Par ailleurs, l’avocat insiste aussi sur le caractère non-lucratif du contexte de réutilisation de l’image. Le recours à ce critère renvoie directement à la jurisprudence GS Media sur les liens hypertexte. Il n’a pas ici pour but de signifier qu’un usage non-lucratif serait autorisé parce qu’il ne causerait pas de préjudice aux titulaires de droits. Il sert plutôt à établir que l’utilisateur non-professionnel bénéficie d’une présomption de bonne foi quant au fait qu’il ne « savait pas » que l’oeuvre ne pouvait pas être réutilisée :
La Cour a lié l’existence du but lucratif et la présomption d’un comportement en pleine connaissance de la nature protégée de l’œuvre et de l’absence de consentement à sa publication sur Internet. Bien qu’elle ne le dise pas expressément, elle considère que, lorsque l’action a eu lieu sans but lucratif, il convient de prouver la connaissance du caractère illégal du placement de l’œuvre sur Internet, en tenant compte de l’ensemble des circonstances et des éléments propres à chaque affaire.

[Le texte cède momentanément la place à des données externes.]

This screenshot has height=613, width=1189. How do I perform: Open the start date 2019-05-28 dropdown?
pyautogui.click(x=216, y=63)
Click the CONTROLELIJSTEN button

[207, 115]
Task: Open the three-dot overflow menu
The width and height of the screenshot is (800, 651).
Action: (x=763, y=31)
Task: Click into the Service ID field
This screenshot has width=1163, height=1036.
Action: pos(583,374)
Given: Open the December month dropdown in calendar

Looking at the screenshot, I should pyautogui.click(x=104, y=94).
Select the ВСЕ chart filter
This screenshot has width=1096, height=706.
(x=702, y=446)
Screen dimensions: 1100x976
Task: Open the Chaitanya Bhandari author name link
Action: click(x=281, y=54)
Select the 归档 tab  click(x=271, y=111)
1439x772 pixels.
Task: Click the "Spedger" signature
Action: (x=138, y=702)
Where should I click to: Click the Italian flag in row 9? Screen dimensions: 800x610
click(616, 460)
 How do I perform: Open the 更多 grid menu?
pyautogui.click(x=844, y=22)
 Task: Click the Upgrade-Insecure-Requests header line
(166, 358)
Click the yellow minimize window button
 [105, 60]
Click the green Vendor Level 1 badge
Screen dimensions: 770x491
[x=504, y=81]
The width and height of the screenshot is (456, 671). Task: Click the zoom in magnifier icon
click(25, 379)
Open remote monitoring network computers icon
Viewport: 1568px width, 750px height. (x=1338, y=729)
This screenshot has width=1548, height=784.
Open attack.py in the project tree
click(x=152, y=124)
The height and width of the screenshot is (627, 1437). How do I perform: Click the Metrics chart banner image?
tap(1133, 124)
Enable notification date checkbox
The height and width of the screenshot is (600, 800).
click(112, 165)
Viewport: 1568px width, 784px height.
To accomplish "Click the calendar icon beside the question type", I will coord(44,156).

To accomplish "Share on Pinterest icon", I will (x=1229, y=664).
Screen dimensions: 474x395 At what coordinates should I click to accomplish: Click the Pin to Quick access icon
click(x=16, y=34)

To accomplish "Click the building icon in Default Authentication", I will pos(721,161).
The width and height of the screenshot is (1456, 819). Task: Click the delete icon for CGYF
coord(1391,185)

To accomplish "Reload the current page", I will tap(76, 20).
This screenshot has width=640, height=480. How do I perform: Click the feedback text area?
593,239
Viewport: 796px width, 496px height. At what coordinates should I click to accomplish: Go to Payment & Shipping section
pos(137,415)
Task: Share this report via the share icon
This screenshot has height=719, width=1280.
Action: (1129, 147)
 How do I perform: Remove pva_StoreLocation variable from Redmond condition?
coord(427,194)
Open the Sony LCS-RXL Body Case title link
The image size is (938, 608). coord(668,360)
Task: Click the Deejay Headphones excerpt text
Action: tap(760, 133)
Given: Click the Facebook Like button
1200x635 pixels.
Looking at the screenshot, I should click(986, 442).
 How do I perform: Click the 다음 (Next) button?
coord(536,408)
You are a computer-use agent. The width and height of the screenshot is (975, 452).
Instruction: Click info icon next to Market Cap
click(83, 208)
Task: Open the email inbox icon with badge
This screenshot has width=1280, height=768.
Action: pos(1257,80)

Ce que propose ici l’avocat est toute de même assez différent de la décision GS Media. Dans ce jugement, la poursuite d’un but non-lucratif induisait la présomption que la personne ne savait pas que l’oeuvre avait été illégalement postée en ligne. Ici, ce n’est pas le cas : la photo a bien été mise en ligne avec l’accord du photographe sur le site d’origine, mais la poursuite d’un but non-lucratif induit la présomption que la personne ne savait pas de bonne foi qu’elle ne pouvait pas la réutiliser. Cela revient à une sorte de suspension du principe Nul n’est censé ignorer la loi.
Caractère accessoire et but non-lucratif : l’avocat général propose de faire jouer ces deux critères qui favorisent les usages pédagogiques, mais en se basant de manière un peu artificielle sur la jurisprudence rendue à propos des liens hypertexte, ce qui le conduit à rajouter une autre condition supplémentaire qui risque hélas de limiter la portée de l’innovation proposée.
Maintien d’un « fantôme d’opt-out » ?
Comme on l’a vu, les principes de la jurisprudence sur les liens hypertexte obligent l’avocat général à se placer du point de vue « subjectif » de la personne qui réutilise l’image, en se demandant si l’on peut raisonnablement présumer qu’elle ne savait pas que le photographe n’avait pas donné son consentement à la republication . Or ici, un élément de l’affaire retient particulièrement son attention : le fait que l’image figurait sur le site de la revue de voyages sans mention du nom du photographe et sans indication de restrictions quant à sa réutilisation.
il n’y avait pas de mention à l’auteur de la photographie sur le site spécifique de la revue de voyages sur lequel cette photographie se trouvait […] la photographie était facilement accessible (étant donné qu’elle n’était assortie d’aucun type de restriction ou avertissement sur ce site Internet). Cela a pu contribuer, avec ce qui précède, à ce que l’élève et son enseignante présument, à nouveau légitimement, sans nécessité de recherches supplémentaires, que la photographie était à la libre disposition du public.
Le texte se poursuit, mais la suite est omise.